Ajay Anand, Pedro Fernandez
Department of Data Science, UR
Lloyd Palum, Mathew Mayo
Vision: Identify scenarios where DPF (Diesel Particulate Filter) failure is likely to happen so that the customer can be alerted in advance to avoid costly roadside breakdowns.
Goal: By performing data preprocessing, data visualization, and building classification models, we would like to have our outputs be recall scores and confusion matrices of classification results.
Terminology and Features
DPF (Diesel Particulate Filter): a filter in the truck that filters out environmentally harmful matter from exhaust gases; truck will self-clean its filter during operation
DPF failure: a situation where the filter’s self-cleaning (regeneration) does not work properly; and to a point, the filter is so clogged that it cannot be cleaned solely through regeneration, thus needs maintenance.
dpf_regen_inhibited_duration: the total duration (minutes) where dpf regeneration is inhibited for the day, in this case, regeneration cannot occur even if it needs to, and dpf_regen_not_inhibited_duration is the reverse.
dpf_regen_active: the total duration (minutes) where dpf regeneration is active for the day, which means regeneration is taking place, and dpf_regen_not_active is the reverse
dpf_regen_needed_duration_mins: the total duration (minutes) where dpf regeneration is reported as being needed for the day, in which regeneration is needed but is not taking place. We regard this parameter as a critical sign of an upcoming failure.

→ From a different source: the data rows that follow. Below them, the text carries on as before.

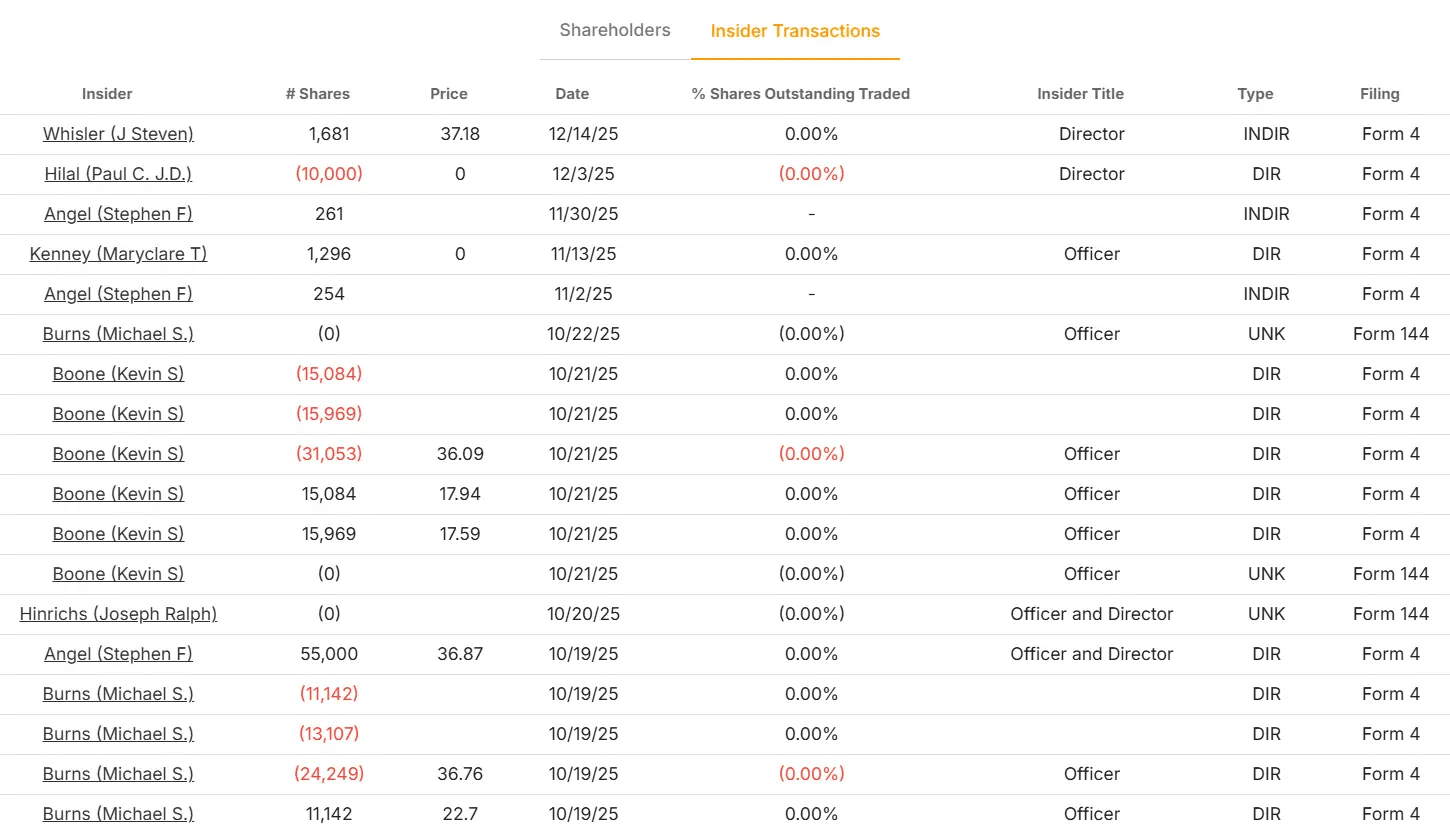Open Angel (Stephen F) from the 11/30/25 row

(118, 214)
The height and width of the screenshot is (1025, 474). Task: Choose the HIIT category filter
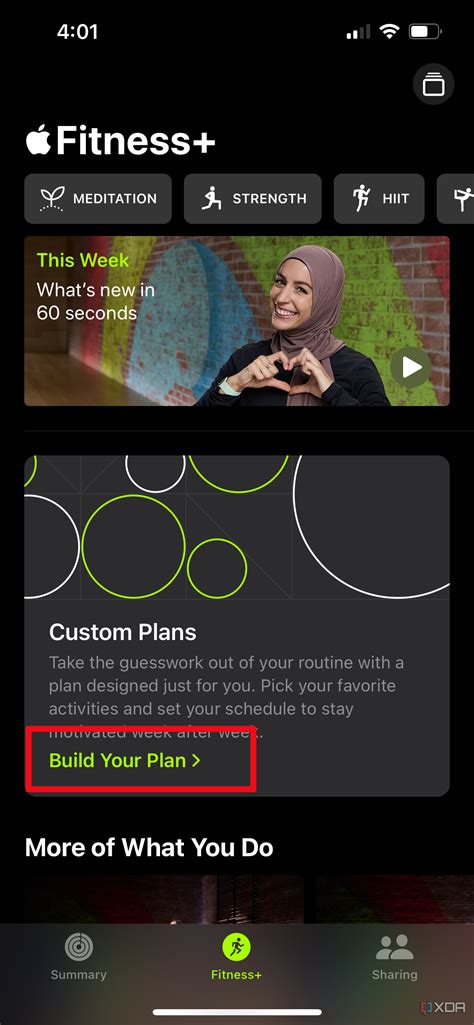tap(379, 199)
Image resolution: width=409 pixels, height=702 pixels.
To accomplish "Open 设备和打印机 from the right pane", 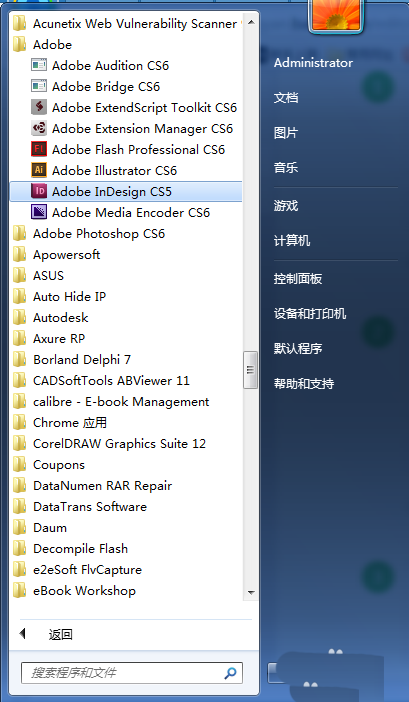I will tap(310, 313).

DTC (Diagnostic Trouble Codes): leading up to DPF failure, the trucks may throw one or more DTCs. Each DTC consists of an SPN code and an FMI code. The combination of these codes will return any possible issue of a truck, thus yielding thousands of possible outcomes.
Data Preprocessing & Cleaning
- Data merging
The raw data we got has one dataset for each individual truck, in a total of 161 CSV files. We merged them all together and got a big dataframe with all data.
- Data cleaning
We imputed null data based on the data of the previous day since we needed continuous time series. We added features “month” and “vehicle year”, which we thought might give us some patterns. We also added DTC. After communicating with our sponsor, we kept only 8 of the DTC pairs that were related to DPF failures. We only kept the trucks with DPF failures and dropped all others. Within these trucks, we kept the data 30 days before the service date, and later based on our tuning result we changed the length to 60 days. As illustrated in the graph below, the service date is indicated by the arrow, and the bold lines are the data we choose. No matter when the service date was, we only kept 60 days before that. If a truck, like truck D, didn’t have enough data, we dropped the truck.

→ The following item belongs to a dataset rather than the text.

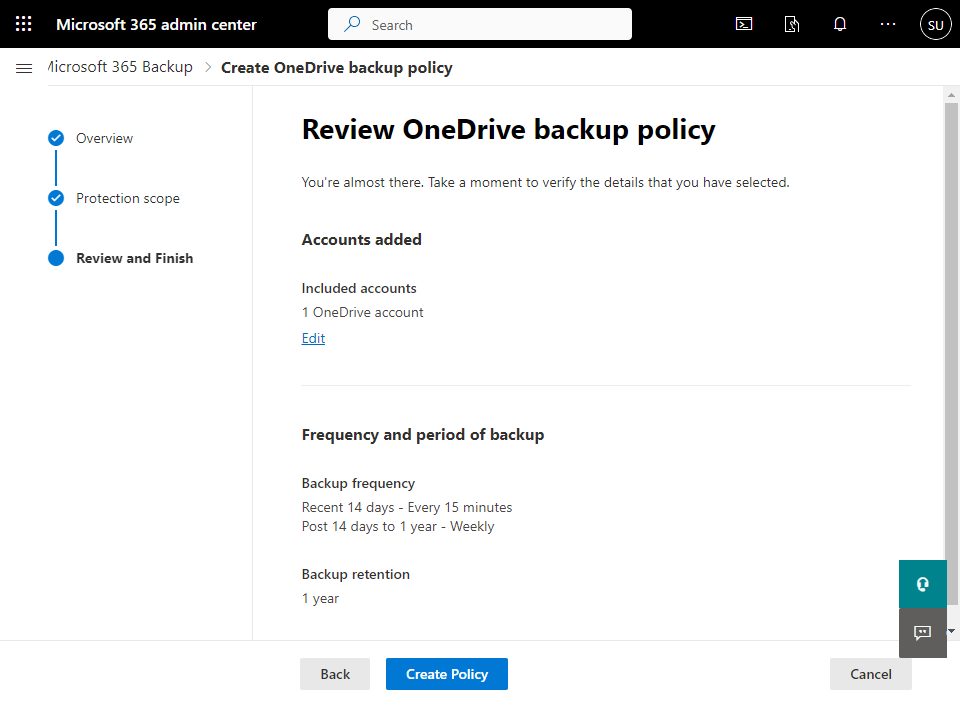Go to Microsoft 365 Backup breadcrumb
Viewport: 960px width, 708px height.
(120, 67)
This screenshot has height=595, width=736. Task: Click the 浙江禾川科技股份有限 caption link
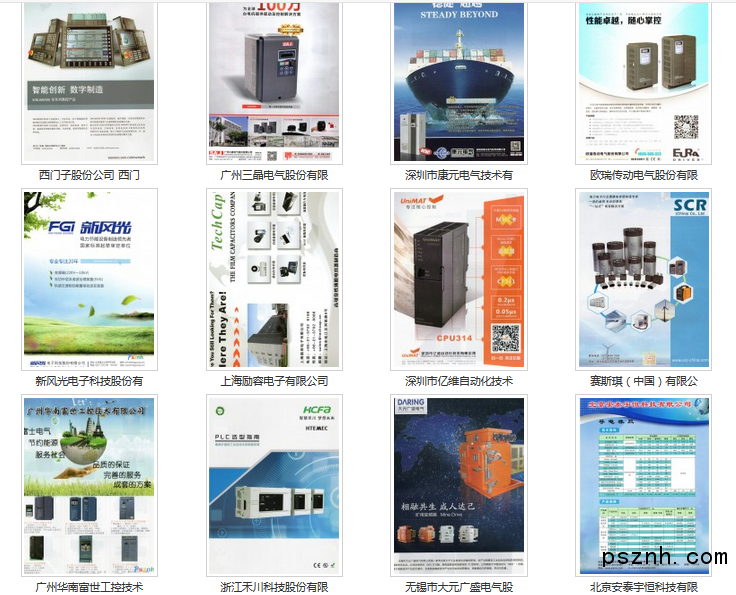coord(274,587)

Finally, we got 87 trucks left. In total there are 5220 rows of raw data.
- Target variable
We set our target variable (y=1) 3 days before the actual failure date in order to predict the failure in advance. For all the other dates (rows), their y values were set 0.
- Data Normalization
We normalized the data based on duration mins. Because data from a truck that works over 10 hours per day is not comparable to a truck that only works a few minutes per day. So we divided every numeric variable by the corresponding duration mins. In this way, we normalized the numerical data and were able to compoare them across different trucks.
Explorative Data Analysis
As mentioned earlier, it is necessary to normalize the numerical data. Here, we used histograms and correlation coefficients to examine which normalization methods we should utilize. We chose to normalize the data by “distance_miles” first. However, as might be seen in the histograms, the distributions of all features
The graph below is the correlation coefficient across all different features. The data here has been normalized by duration mins. Comparing to the correlation we had from data normalized by distance miles, we saw an increase in the linear relationship between the dependent variables “dpf_failure_2weeks” and all other explanatory variables. In addition, we found two sets of explanatory variables that had very high correlations. The first one is “fuel_used_gallons” and “distance_miles”, which were highlighted in blue boxes. Their correlation was 0.96. Another one is “dpf_regen_not_active_duration_mins” and “dpf_regen_inhibited_duration_mins”, which were highlighted in the yellow boxes. Their correlation was 0.85.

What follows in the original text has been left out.